APC chieftain counsels parties on civility, issues-based campaigns

As the campaign for the 2023 general elections gathers momentum, a chieftain of the ruling All Progressives Congress (APC), Gbenga Olawepo-Hashim, has urged politicians and major political parties to shun ethnic and religious tantrums capable of deepening existing cleavages among the citizens.

In a release from his media office in Abuja, yesterday, Olawepo-Hashim maintained that campaign outfits and party leaders were complicating Nigeria’s ethnic and religious relations in their bid to win votes next year, instead of focusing on issues that could boost social and political development, national security and unity.

APC

He added that most of the campaigners are churning out messages with ethnic and religious nuances, noting that “our polity has never descended this low since our independence as a nation and our return to democratic rule in 1999.”

Olawepo-Hashim recalled that in the First and Second Republics, the political parties were identified and known by their plans, programmes and principles, unlike the current situation where contestants “are busy talking about tribe, creed and crowd they can parade on the streets.”
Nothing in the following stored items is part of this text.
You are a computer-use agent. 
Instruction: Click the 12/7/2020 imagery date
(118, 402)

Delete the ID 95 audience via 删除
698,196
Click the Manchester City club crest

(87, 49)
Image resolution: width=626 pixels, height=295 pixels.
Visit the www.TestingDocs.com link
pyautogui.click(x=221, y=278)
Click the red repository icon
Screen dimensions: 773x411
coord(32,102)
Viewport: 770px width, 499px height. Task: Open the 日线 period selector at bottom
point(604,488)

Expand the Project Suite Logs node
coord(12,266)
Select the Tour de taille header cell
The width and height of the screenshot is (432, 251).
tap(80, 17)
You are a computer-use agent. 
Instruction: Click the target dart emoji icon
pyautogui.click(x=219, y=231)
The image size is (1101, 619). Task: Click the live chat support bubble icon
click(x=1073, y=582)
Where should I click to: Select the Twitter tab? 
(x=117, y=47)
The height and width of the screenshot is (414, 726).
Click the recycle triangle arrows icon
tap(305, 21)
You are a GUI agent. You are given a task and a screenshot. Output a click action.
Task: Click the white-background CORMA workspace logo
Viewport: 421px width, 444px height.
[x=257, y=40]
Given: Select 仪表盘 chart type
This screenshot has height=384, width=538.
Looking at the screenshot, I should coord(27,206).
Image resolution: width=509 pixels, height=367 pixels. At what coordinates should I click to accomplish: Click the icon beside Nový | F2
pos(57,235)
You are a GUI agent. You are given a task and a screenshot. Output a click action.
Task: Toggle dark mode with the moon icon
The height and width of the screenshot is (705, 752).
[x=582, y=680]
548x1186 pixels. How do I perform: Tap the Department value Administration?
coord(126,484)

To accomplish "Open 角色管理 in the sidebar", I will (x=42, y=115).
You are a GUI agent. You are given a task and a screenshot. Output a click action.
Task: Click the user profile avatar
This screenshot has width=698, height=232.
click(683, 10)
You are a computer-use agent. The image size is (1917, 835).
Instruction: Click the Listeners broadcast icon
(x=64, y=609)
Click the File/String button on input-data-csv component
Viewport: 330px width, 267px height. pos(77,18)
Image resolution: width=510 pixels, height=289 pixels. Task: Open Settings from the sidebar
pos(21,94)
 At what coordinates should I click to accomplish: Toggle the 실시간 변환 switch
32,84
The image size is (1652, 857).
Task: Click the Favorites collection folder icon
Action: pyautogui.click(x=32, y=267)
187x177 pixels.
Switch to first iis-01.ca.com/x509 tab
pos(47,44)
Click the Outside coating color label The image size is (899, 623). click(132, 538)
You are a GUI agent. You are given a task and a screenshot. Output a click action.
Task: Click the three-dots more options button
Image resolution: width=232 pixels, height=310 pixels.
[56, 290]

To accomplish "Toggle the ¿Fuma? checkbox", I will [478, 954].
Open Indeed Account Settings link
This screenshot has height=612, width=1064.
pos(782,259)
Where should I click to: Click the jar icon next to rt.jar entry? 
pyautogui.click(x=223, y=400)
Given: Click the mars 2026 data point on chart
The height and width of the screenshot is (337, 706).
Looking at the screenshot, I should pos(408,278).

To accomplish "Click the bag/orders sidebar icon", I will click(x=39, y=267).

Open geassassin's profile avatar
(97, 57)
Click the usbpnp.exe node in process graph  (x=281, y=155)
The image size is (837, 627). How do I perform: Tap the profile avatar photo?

According to him, “it is time for leaders of the various political parties to check the activities of their campaigns where their messages seem to undermine our national unity. The Independence National Electoral Commission (INEC), National Orientation Agency (NOA) and other relevant state institutions must step up their game.”

He submitted that what serious-minded Nigerians are interested in is how to get Nigeria back to a major play in the remaining short time of fossil fuel as a dominant energy source and how to immediately resolve the debt to revenue crisis.

Olawepo-Hashim equally called on politicians to focus on “the fiscal plan to tame inflation; high unemployment rate; insecurity and burgeoning poverty pandemic.”

He added: “The 2023 general elections are very crucial for our country, as Nigeria is today confronted by a myriad of problems: serious crisis in the social sector like education and health. Despite repeated promises by succeeding governments, corruption is still pervasive and the majority of our young people are jobless and losing hope.”

He equally noted that graft, for instance, has become one of the major reasons for the slow progress and the underbelly of some of the security problems such as banditry and kidnappings.

The APC chieftain observed that “Nigeria deserves a future that is not defined by a fiendish manipulation of her notable fault lines but by developmental ideas character, record and patriotic principles.”